- TASK TO COMPLETE: Write out the whole listing, matching it exactly.
★ ★ ★ ★ ★ ★ ★
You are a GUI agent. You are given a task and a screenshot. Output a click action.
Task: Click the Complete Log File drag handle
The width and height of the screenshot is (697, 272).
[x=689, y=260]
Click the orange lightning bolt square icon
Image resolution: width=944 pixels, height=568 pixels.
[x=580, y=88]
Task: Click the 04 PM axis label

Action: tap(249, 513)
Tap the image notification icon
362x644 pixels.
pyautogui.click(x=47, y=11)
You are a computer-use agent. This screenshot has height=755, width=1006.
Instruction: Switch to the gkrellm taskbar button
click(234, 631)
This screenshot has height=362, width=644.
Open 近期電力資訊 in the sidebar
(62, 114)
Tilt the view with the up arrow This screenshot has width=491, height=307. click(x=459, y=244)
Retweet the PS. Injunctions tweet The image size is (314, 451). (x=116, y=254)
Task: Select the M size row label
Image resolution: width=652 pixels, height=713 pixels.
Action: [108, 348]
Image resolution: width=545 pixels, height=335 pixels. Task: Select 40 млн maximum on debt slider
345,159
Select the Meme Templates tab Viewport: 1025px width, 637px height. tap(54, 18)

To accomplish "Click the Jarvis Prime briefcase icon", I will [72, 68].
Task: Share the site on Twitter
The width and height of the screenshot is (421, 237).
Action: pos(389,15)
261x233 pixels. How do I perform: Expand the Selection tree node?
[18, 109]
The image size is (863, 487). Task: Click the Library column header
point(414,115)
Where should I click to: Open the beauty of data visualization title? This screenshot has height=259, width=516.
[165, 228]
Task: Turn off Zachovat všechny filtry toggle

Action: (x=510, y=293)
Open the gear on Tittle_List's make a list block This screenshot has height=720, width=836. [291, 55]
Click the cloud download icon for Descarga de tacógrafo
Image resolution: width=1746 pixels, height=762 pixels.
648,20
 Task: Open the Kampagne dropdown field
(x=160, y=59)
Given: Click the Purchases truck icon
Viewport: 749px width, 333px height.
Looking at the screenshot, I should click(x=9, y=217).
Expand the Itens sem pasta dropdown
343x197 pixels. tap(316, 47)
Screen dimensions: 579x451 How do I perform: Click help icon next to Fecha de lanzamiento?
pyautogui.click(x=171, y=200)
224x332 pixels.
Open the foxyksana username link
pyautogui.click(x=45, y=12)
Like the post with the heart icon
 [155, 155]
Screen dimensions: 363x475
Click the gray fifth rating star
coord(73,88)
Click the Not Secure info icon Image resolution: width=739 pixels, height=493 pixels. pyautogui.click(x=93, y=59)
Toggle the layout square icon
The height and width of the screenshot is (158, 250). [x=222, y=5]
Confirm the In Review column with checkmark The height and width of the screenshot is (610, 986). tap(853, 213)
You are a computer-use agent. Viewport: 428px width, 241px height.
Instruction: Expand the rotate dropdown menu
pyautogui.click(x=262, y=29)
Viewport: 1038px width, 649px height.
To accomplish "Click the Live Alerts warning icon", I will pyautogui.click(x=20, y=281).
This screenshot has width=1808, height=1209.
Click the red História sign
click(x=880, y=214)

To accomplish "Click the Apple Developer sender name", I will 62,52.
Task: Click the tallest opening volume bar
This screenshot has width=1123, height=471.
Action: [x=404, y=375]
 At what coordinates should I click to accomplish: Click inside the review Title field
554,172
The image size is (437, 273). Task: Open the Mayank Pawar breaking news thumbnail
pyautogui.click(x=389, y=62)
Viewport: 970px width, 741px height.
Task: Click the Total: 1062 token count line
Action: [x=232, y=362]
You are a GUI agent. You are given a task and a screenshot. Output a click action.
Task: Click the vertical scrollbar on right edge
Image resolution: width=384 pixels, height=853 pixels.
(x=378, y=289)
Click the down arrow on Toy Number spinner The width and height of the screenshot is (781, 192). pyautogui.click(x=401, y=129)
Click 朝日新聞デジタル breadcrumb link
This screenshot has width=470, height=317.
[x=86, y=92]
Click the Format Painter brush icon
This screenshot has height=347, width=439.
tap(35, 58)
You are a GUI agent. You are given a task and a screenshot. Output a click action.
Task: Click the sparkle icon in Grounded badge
★ ★ ★ ★ ★ ★ ★
- SOLUTION:
You are a GUI agent. You are given a task and a screenshot. Output a click action.
Task: Click the Complete Log File drag handle
The width and height of the screenshot is (697, 272).
[x=689, y=260]
Click the orange lightning bolt square icon
Image resolution: width=944 pixels, height=568 pixels.
[x=580, y=88]
Task: Click the 04 PM axis label

Action: tap(249, 513)
Tap the image notification icon
362x644 pixels.
pyautogui.click(x=47, y=11)
You are a computer-use agent. This screenshot has height=755, width=1006.
Instruction: Switch to the gkrellm taskbar button
click(234, 631)
This screenshot has height=362, width=644.
Open 近期電力資訊 in the sidebar
(62, 114)
Tilt the view with the up arrow This screenshot has width=491, height=307. click(x=459, y=244)
Retweet the PS. Injunctions tweet The image size is (314, 451). (x=116, y=254)
Task: Select the M size row label
Image resolution: width=652 pixels, height=713 pixels.
Action: [108, 348]
Image resolution: width=545 pixels, height=335 pixels. Task: Select 40 млн maximum on debt slider
345,159
Select the Meme Templates tab Viewport: 1025px width, 637px height. tap(54, 18)

To accomplish "Click the Jarvis Prime briefcase icon", I will [72, 68].
Task: Share the site on Twitter
The width and height of the screenshot is (421, 237).
Action: pos(389,15)
261x233 pixels. How do I perform: Expand the Selection tree node?
[18, 109]
The image size is (863, 487). Task: Click the Library column header
point(414,115)
Where should I click to: Open the beauty of data visualization title? This screenshot has height=259, width=516.
[165, 228]
Task: Turn off Zachovat všechny filtry toggle

Action: (x=510, y=293)
Open the gear on Tittle_List's make a list block This screenshot has height=720, width=836. [291, 55]
Click the cloud download icon for Descarga de tacógrafo
Image resolution: width=1746 pixels, height=762 pixels.
648,20
 Task: Open the Kampagne dropdown field
(x=160, y=59)
Given: Click the Purchases truck icon
Viewport: 749px width, 333px height.
Looking at the screenshot, I should click(x=9, y=217).
Expand the Itens sem pasta dropdown
343x197 pixels. tap(316, 47)
Screen dimensions: 579x451 How do I perform: Click help icon next to Fecha de lanzamiento?
pyautogui.click(x=171, y=200)
224x332 pixels.
Open the foxyksana username link
pyautogui.click(x=45, y=12)
Like the post with the heart icon
 [155, 155]
Screen dimensions: 363x475
Click the gray fifth rating star
coord(73,88)
Click the Not Secure info icon Image resolution: width=739 pixels, height=493 pixels. pyautogui.click(x=93, y=59)
Toggle the layout square icon
The height and width of the screenshot is (158, 250). [x=222, y=5]
Confirm the In Review column with checkmark The height and width of the screenshot is (610, 986). tap(853, 213)
You are a computer-use agent. Viewport: 428px width, 241px height.
Instruction: Expand the rotate dropdown menu
pyautogui.click(x=262, y=29)
Viewport: 1038px width, 649px height.
To accomplish "Click the Live Alerts warning icon", I will pyautogui.click(x=20, y=281).
This screenshot has width=1808, height=1209.
Click the red História sign
click(x=880, y=214)

To accomplish "Click the Apple Developer sender name", I will 62,52.
Task: Click the tallest opening volume bar
This screenshot has width=1123, height=471.
Action: [x=404, y=375]
 At what coordinates should I click to accomplish: Click inside the review Title field
554,172
The image size is (437, 273). Task: Open the Mayank Pawar breaking news thumbnail
pyautogui.click(x=389, y=62)
Viewport: 970px width, 741px height.
Task: Click the Total: 1062 token count line
Action: [x=232, y=362]
You are a GUI agent. You are given a task and a screenshot. Output a click action.
Task: Click the vertical scrollbar on right edge
Image resolution: width=384 pixels, height=853 pixels.
(x=378, y=289)
Click the down arrow on Toy Number spinner The width and height of the screenshot is (781, 192). pyautogui.click(x=401, y=129)
Click 朝日新聞デジタル breadcrumb link
This screenshot has width=470, height=317.
[x=86, y=92]
Click the Format Painter brush icon
This screenshot has height=347, width=439.
tap(35, 58)
You are a GUI agent. You are given a task and a screenshot. Output a click action.
Task: Click the sparkle icon in Grounded badge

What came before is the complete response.